# [PROBLEM TO WORK ON]
Only the lines from the start of the material through the line containing "Select the PLAYER" are to be extracted, exactly as they appear.

# [SUPPLIED INFORMATION]

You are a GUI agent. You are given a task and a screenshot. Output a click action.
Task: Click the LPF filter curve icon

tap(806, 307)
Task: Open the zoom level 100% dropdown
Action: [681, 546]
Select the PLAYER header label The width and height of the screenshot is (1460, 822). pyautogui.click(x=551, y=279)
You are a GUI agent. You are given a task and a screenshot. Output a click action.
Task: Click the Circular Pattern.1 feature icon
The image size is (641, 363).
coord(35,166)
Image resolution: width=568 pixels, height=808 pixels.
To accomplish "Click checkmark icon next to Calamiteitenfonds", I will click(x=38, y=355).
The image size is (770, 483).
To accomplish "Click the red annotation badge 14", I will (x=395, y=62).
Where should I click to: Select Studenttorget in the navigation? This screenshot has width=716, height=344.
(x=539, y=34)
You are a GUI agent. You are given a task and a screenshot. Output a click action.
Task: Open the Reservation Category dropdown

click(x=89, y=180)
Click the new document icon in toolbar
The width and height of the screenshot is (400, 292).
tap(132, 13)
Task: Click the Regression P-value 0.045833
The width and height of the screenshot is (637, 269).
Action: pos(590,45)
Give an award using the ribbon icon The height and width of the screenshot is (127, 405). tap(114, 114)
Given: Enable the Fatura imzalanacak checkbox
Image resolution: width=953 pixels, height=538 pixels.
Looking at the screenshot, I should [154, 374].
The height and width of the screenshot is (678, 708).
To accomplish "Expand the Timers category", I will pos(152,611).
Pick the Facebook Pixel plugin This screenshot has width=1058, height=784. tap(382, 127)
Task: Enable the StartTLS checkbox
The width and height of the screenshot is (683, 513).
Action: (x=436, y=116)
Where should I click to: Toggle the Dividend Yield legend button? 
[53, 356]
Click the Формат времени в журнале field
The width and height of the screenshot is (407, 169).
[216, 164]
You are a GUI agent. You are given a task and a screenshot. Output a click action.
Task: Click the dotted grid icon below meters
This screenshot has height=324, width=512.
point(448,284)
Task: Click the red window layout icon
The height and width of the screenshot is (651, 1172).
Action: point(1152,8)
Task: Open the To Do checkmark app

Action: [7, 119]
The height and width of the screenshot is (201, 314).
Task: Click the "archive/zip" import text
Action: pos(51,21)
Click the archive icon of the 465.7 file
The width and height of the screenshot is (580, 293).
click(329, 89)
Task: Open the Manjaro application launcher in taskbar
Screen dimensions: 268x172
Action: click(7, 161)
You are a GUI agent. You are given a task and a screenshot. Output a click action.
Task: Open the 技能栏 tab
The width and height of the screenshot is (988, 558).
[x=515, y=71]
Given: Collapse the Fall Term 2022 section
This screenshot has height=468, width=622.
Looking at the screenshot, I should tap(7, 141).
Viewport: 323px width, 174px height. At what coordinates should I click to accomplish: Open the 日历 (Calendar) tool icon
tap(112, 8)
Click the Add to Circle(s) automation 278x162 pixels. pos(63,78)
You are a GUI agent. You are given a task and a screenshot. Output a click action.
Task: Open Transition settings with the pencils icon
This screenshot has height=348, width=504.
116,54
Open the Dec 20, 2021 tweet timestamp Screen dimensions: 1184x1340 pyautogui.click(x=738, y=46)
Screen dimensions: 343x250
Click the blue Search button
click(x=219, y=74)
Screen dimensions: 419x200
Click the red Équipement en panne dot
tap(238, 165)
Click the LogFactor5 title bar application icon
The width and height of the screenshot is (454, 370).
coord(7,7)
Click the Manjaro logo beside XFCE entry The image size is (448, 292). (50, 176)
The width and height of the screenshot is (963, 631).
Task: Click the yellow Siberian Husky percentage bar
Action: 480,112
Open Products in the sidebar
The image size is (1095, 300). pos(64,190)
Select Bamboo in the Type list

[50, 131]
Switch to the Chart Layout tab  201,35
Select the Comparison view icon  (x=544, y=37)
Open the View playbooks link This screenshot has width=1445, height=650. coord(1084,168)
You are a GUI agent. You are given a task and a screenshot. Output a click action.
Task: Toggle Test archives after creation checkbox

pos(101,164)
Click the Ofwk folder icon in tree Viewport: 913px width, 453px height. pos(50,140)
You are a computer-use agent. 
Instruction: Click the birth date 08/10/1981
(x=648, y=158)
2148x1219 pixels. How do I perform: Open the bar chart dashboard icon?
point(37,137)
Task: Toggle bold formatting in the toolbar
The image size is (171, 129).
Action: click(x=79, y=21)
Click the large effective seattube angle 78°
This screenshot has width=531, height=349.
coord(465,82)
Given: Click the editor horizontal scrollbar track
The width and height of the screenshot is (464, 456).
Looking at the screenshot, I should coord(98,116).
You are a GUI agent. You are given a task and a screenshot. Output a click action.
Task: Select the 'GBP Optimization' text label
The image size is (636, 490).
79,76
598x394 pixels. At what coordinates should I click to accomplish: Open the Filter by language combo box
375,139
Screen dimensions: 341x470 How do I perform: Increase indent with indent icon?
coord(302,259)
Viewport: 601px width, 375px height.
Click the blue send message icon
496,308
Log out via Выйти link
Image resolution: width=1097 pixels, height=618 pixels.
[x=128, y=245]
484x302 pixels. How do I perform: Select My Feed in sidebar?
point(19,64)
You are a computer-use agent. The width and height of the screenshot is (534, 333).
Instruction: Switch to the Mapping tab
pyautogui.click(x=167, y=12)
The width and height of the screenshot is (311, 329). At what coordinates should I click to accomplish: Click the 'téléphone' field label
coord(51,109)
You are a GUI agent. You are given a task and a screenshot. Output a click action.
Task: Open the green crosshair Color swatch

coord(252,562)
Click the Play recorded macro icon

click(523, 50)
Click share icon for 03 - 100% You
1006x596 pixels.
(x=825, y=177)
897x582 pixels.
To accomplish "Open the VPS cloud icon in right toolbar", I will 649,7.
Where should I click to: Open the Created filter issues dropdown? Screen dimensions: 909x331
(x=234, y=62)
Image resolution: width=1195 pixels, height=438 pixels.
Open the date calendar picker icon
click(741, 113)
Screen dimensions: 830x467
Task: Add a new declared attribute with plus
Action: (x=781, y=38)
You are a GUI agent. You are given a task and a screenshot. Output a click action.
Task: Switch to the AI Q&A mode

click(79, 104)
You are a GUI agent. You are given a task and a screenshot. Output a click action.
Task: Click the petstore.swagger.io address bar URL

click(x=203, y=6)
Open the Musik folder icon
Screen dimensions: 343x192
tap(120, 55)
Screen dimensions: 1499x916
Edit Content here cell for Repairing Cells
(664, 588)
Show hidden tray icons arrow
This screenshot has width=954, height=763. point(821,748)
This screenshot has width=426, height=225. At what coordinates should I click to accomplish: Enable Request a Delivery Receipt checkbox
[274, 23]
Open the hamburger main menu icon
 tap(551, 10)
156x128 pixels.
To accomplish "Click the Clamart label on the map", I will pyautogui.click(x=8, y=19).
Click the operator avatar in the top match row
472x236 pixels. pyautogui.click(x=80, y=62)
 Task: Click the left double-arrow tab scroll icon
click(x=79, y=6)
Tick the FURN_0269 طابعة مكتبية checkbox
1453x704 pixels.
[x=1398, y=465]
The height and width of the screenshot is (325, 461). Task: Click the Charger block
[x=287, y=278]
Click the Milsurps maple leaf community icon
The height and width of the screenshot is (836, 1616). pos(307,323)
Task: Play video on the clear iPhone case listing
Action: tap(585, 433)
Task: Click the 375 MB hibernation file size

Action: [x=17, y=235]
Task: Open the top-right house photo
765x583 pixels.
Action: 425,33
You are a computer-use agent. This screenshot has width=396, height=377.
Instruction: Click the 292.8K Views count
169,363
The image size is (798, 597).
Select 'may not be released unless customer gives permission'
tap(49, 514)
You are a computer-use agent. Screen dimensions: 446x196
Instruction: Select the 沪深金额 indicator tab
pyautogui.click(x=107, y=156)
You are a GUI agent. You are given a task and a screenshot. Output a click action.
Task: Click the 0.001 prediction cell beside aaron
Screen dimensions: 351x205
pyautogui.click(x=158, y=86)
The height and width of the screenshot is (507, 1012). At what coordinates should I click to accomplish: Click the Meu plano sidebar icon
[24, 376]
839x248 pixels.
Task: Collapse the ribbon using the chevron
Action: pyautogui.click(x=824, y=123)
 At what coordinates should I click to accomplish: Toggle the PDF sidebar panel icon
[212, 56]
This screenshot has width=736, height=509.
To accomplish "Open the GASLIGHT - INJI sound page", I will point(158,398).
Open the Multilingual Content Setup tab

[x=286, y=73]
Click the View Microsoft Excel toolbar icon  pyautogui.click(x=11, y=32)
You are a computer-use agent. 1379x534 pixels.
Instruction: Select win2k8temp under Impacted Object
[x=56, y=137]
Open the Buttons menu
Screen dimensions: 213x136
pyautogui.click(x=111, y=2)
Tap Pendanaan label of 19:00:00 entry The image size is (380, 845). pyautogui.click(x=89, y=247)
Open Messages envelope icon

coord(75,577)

# [SOLUTION FOR THIS PROBLEM]
You are a GUI agent. You are given a task and a screenshot. Output a click action.
Task: Click the LPF filter curve icon

tap(806, 307)
Task: Open the zoom level 100% dropdown
Action: [681, 546]
Select the PLAYER header label The width and height of the screenshot is (1460, 822). pyautogui.click(x=551, y=279)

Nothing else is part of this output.